Du point de vue du régime de la responsabilité, les résultats de la CDI sont assez maigres : les obligations de l’État responsable sont absentes, au risque d’affaiblir le jus cogens si on ne tire par de conséquences particulières de la violation de normes réputées supérieures en droit. Plus généralement, la dualité normative entre normes simplement obligatoires et normes impératives devrait logiquement déboucher sur une différenciation du régime juridique des conséquences de leurs violations. Or, l’ordre juridique international actuel, toujours très attaché aux privilèges de souveraineté des États, ne permet pas cette innovation. Que signifie la consécration d’un droit impératif dont la condition juridique ne se distingue pas des autres normes et n’est donc pas réellement impératif ? Il existe un déséquilibre entre l’avancée normative ambitieuse qu’est l’affirmation du jus cogens, et la configuration actuelle du système international. C’est la principale critique des adversaires du jus cogens : il serait incompatible avec le droit international positif actuel.

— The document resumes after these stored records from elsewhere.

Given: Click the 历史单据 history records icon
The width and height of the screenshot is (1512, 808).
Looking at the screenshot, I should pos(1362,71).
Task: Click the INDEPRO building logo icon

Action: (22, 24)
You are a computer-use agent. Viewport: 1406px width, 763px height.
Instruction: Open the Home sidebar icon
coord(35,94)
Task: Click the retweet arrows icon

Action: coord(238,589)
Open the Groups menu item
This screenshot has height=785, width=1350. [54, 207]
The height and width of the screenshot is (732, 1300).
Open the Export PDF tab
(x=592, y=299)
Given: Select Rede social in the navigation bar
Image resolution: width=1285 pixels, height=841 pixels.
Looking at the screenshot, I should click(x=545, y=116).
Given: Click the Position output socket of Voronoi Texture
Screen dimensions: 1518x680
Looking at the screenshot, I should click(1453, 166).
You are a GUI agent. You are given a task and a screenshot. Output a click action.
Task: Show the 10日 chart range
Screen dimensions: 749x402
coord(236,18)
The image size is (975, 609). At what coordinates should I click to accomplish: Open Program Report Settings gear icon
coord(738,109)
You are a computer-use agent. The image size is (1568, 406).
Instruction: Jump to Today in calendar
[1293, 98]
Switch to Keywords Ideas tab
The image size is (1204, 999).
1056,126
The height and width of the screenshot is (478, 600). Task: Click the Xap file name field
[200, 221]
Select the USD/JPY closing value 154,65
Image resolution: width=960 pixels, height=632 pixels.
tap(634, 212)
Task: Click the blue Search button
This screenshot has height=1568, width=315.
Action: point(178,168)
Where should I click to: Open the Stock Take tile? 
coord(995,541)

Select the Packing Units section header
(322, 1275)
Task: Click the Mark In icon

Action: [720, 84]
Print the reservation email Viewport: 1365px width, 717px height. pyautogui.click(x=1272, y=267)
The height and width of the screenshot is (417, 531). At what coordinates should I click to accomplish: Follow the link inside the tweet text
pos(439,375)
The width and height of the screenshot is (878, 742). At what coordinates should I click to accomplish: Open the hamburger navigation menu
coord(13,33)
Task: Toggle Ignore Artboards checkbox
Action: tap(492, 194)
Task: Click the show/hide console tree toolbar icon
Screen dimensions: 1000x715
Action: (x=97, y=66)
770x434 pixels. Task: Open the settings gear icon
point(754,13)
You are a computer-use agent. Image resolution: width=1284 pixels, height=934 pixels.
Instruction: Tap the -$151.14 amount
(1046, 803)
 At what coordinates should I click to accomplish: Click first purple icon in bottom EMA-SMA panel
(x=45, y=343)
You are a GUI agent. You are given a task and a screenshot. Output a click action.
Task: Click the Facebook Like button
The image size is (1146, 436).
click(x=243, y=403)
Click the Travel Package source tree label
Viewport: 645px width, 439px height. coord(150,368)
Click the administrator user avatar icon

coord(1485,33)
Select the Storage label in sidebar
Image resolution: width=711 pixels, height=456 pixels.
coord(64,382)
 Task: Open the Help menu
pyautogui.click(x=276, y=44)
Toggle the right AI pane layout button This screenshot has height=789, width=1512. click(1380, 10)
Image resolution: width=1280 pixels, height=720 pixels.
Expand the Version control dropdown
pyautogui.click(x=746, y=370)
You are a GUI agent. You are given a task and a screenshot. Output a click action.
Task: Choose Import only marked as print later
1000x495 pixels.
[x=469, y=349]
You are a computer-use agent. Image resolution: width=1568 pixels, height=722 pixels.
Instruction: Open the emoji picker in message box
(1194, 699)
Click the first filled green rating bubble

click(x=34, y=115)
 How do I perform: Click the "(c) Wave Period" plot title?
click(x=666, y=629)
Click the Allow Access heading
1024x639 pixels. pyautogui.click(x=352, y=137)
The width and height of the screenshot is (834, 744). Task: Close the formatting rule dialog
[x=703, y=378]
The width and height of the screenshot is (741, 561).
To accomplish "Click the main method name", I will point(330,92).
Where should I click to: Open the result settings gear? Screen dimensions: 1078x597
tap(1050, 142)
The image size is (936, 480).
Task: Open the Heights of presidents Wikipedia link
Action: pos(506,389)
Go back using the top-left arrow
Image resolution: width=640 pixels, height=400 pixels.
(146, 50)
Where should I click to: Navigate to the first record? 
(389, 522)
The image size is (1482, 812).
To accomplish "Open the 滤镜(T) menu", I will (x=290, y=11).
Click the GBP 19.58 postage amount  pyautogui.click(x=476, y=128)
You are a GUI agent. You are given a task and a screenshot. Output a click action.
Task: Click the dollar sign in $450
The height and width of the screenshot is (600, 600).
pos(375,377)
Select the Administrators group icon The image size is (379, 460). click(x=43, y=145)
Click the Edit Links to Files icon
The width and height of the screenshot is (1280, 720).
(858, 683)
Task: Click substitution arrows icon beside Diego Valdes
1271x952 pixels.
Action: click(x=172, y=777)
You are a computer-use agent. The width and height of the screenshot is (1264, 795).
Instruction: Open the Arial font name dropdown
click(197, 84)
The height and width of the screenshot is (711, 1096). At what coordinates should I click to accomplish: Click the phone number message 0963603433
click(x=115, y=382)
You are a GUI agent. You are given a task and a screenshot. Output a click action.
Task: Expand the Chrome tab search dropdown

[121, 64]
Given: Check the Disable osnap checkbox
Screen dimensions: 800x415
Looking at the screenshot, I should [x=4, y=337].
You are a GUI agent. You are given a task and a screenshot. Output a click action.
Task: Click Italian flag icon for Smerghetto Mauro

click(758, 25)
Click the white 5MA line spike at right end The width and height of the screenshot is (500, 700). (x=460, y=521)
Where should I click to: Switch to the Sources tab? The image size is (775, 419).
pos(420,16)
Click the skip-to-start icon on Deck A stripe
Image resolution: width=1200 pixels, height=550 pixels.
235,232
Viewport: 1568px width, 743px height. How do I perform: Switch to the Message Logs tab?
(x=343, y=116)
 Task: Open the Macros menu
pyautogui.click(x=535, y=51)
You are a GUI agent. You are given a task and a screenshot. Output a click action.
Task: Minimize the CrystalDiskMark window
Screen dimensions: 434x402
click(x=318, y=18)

Enfin, dans une société à structure primitive comme la société des États souverains, les détracteurs du jus cogens estiment que cette notion soulève deux problèmes majeurs :

- le jus cogens n’est-il pas une résurgence du droit naturel, avec son subjectivisme ?

- n’est-ce pas une incitation à la proclamation unilatérale de la nullité des traités pour cause difficilement contrôlable de violation d’une hypothétique norme impérative ? Le jus cogens risquerait de masquer des motifs plus prosaïquement politiques. Une utilisation abusive du jus cogens comporte donc un risque de déstabilisation des traités. Dans la pratique toutefois, cette crainte ne s’est pas révélée fondée en raison notamment de la vigilance des tribunaux internationaux.

 

Malgré les entraves actuelles à leur application, et les interrogations légitimes sur leur bien fondé, la reconnaissance des normes impératives de droit international constitue un événement juridique important dans la perspective d’un développement progressif du droit international. La primauté absolue de certaines normes se trouve en effet affirmée : le jus cogens rejoint dans cette catégorie de normes supérieures la Charte des Nations Unies de 1945, dont l’article 103 précise la supériorité sur tous les accords internationaux. Le développement des normes impératives de droit international marque donc une première ébauche de hiérarchie normative dans la sphère du DIP. Le droit international ne se réduit plus au seul droit international interétatique, même si celui-ci prévaut encore largement. Le jus cogens s’inscrit ainsi en rupture avec les fondements volontaristes du DIP classique : il marque une étape importante dans la mutation des principes du DIP.